Set problem: Could you render every line of the records below as a JSON list of strings, one string per line, with blank lines omitted?

BEGIN The input

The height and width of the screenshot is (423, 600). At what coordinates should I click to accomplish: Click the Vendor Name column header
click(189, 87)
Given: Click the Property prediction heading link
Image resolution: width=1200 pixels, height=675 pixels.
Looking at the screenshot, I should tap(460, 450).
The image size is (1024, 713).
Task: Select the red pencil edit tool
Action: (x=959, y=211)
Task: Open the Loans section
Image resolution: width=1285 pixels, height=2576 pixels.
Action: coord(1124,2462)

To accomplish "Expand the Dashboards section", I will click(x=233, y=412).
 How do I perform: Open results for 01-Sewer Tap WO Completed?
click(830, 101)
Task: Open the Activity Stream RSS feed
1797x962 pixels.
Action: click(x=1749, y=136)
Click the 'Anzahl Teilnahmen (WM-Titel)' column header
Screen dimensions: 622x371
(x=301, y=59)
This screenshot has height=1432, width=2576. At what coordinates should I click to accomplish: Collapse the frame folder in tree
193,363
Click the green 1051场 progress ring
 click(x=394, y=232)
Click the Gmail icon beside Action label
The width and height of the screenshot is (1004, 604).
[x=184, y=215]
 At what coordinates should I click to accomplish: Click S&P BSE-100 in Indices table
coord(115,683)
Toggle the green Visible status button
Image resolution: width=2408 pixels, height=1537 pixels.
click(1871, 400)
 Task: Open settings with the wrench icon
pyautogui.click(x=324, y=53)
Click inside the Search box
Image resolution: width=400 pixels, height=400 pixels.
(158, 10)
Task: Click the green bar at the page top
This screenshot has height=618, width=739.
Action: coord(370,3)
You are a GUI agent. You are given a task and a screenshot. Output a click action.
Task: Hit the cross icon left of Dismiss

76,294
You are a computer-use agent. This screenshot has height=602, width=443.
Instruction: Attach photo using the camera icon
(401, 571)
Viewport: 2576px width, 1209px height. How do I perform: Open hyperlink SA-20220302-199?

END The input

Result for this exercise:
[
  "The height and width of the screenshot is (423, 600). At what coordinates should I click to accomplish: Click the Vendor Name column header",
  "click(189, 87)",
  "Given: Click the Property prediction heading link",
  "Image resolution: width=1200 pixels, height=675 pixels.",
  "Looking at the screenshot, I should tap(460, 450).",
  "The image size is (1024, 713).",
  "Task: Select the red pencil edit tool",
  "Action: (x=959, y=211)",
  "Task: Open the Loans section",
  "Image resolution: width=1285 pixels, height=2576 pixels.",
  "Action: coord(1124,2462)",
  "To accomplish \"Expand the Dashboards section\", I will click(x=233, y=412).",
  " How do I perform: Open results for 01-Sewer Tap WO Completed?",
  "click(830, 101)",
  "Task: Open the Activity Stream RSS feed",
  "1797x962 pixels.",
  "Action: click(x=1749, y=136)",
  "Click the 'Anzahl Teilnahmen (WM-Titel)' column header",
  "Screen dimensions: 622x371",
  "(x=301, y=59)",
  "This screenshot has height=1432, width=2576. At what coordinates should I click to accomplish: Collapse the frame folder in tree",
  "193,363",
  "Click the green 1051场 progress ring",
  " click(x=394, y=232)",
  "Click the Gmail icon beside Action label",
  "The width and height of the screenshot is (1004, 604).",
  "[x=184, y=215]",
  " At what coordinates should I click to accomplish: Click S&P BSE-100 in Indices table",
  "coord(115,683)",
  "Toggle the green Visible status button",
  "Image resolution: width=2408 pixels, height=1537 pixels.",
  "click(1871, 400)",
  " Task: Open settings with the wrench icon",
  "pyautogui.click(x=324, y=53)",
  "Click inside the Search box",
  "Image resolution: width=400 pixels, height=400 pixels.",
  "(158, 10)",
  "Task: Click the green bar at the page top",
  "This screenshot has height=618, width=739.",
  "Action: coord(370,3)",
  "You are a GUI agent. You are given a task and a screenshot. Output a click action.",
  "Task: Hit the cross icon left of Dismiss",
  "76,294",
  "You are a computer-use agent. This screenshot has height=602, width=443.",
  "Instruction: Attach photo using the camera icon",
  "(401, 571)",
  "Viewport: 2576px width, 1209px height. How do I perform: Open hyperlink SA-20220302-199?"
]